Sin da bambina, amo osservare, ascoltare, comprendere, raccontare… La passione per la scrittura mi accompagna da sempre e con essa il desiderio di dare voce a quanti necessitano di attenzione. È forse per questo che ho scelto, avevo 17 anni, di praticare l’attività giornalistica. Inizialmente la mia passione era orientata in direzione dell’inchiesta, la più alta espressione della professione giornalistica. Il termine mutuato dal lessico giudiziario rivela, appunto, l’intenzione di andare oltre le fonti ordinarie, introducendo l’idea che il lavoro del giornalista possa essere affine o parallelo a quello del magistrato. Organizzata in una serie di pezzi, anche a più mani, ha (dovrebbe avere) il carattere di una ricerca o di un’indagine che mira a scoprire verità nascoste. Dunque, è un simbolo di ciò che si considera l’ideale della professione: cercare la verità, attraverso grazia calannala ricostruzione e l’interpretazione. Lo spirito di un paese si riflette nella stampa che genera. I giornali, quasi come fossero uno specchio, rivelano conflitti di potere, tensioni sociali, cultura e  tradizioni di una nazione.  Il giornalista interpreta, divenendo egli stesso attore del mondo che racconta. Più di uno studioso della comunicazione ha sostenuto che la stampa mette in rapporto i centri vitali della società e che, attraverso l’informazione, favorisce la nascita e la crescita della coscienza nazionale. Se la sua forza aiuta la democrazia, la sua debolezza segnala il cattivo stato di salute delle istituzioni e dell’intero corpo sociale. Non a caso, in qualsiasi cambiamento di regime diventa strategico il controllo dei mezzi di informazione. Come hanno presto sottolineato i massmediologi, il pubblico, oggi, viene sommerso, in poche ore, da una quantità di notizie pari a quelle che fino a qualche lustro fa, riceveva in un anno; non è difficile capire che il potere non può (e non intende) rinunciare all’uso dei media. Col tempo, per ragioni facilmente intuibili, ho scelto di orientare i miei scritti verso altre passioni compendiando (e con soddisfazione, devo dire) tipologie testuali quali la recensione (artistica e letteraria) e l’intervista (a poeti e scrittori contemporanei).

   

l’EstroVerso: cos’è e come nasce questo progetto?

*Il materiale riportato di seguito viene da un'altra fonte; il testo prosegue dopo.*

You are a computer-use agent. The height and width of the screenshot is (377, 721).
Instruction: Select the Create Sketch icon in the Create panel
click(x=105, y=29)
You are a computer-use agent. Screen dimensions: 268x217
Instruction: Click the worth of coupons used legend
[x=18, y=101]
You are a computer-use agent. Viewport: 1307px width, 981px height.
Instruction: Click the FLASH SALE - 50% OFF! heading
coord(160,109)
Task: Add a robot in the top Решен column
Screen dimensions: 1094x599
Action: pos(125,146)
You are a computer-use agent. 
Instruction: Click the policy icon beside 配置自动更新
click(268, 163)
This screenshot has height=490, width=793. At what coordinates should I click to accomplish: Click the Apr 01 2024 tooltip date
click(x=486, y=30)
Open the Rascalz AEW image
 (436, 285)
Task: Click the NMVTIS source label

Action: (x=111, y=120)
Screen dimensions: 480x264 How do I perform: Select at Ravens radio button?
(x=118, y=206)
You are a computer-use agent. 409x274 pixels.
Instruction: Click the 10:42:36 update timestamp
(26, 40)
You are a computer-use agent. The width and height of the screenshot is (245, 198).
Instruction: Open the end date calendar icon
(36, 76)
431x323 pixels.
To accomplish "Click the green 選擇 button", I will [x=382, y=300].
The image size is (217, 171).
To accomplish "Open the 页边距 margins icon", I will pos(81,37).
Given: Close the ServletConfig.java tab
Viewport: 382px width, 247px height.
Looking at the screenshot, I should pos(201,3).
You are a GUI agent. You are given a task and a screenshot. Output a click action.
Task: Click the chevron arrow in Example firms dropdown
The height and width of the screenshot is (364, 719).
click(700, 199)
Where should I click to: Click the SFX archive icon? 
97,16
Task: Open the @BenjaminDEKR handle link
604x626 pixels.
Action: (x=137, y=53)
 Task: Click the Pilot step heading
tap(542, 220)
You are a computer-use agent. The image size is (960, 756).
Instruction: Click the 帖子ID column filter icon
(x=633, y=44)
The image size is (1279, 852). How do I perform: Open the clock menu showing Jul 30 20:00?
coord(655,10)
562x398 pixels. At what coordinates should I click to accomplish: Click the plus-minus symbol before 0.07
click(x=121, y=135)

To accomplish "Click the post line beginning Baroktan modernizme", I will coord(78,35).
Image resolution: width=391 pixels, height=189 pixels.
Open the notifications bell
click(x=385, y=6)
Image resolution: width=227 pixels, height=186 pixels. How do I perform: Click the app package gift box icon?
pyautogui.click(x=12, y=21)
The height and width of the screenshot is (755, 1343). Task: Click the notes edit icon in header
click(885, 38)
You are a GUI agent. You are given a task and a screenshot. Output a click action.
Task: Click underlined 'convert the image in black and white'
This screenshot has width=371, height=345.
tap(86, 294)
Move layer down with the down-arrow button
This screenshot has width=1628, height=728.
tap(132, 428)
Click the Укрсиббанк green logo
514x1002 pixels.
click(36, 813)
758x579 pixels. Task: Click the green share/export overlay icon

l’EstroVerso è un periodico culturale, consultabile al sito www.lestroverso.it, nato nel 2007 edito da  EstroLab, associazione culturale fondata con l’amorevole sostegno del Commendatore Nello Calì. Un nome, l’EstroVerso, per un duplice significato: l’inventiva del verso, pensiamo alla forza creativa della parola, e l’estroversione connaturata al desiderio di condividere, in libertà, due passioni indissolubili: scrittura e lettura. l’EstroVerso, che rivolge peculiare attenzione alle riflessioni critiche, alla letteratura, all’arte e alla poesia, è aperto a un pubblico esteso, senza limiti d’età, tant’è che tra le proprie pagine ospita (anche) la coloratissima rubrica Biblioteca Birichina, dilettevoli consigli di lettura per i più piccoli a cura della scrittrice Anna Baccelliere.  Lo studioso Matteo M. Vecchio de l’EstroVerso,  riscattando e incoraggiando il nostro impegno in direzione di una crescita “sana” e scevra da qualsivoglia condizionamento, ha scritto: “teneramente raffinato, a livello anche editoriale. Per non parlare del livello dei contenuti. Un periodico letterario finalmente estraneo alle consolidate logiche curiali”.

   

Che ruolo ricopri all’interno della rivista? Qual è la vostra struttura organizzativa?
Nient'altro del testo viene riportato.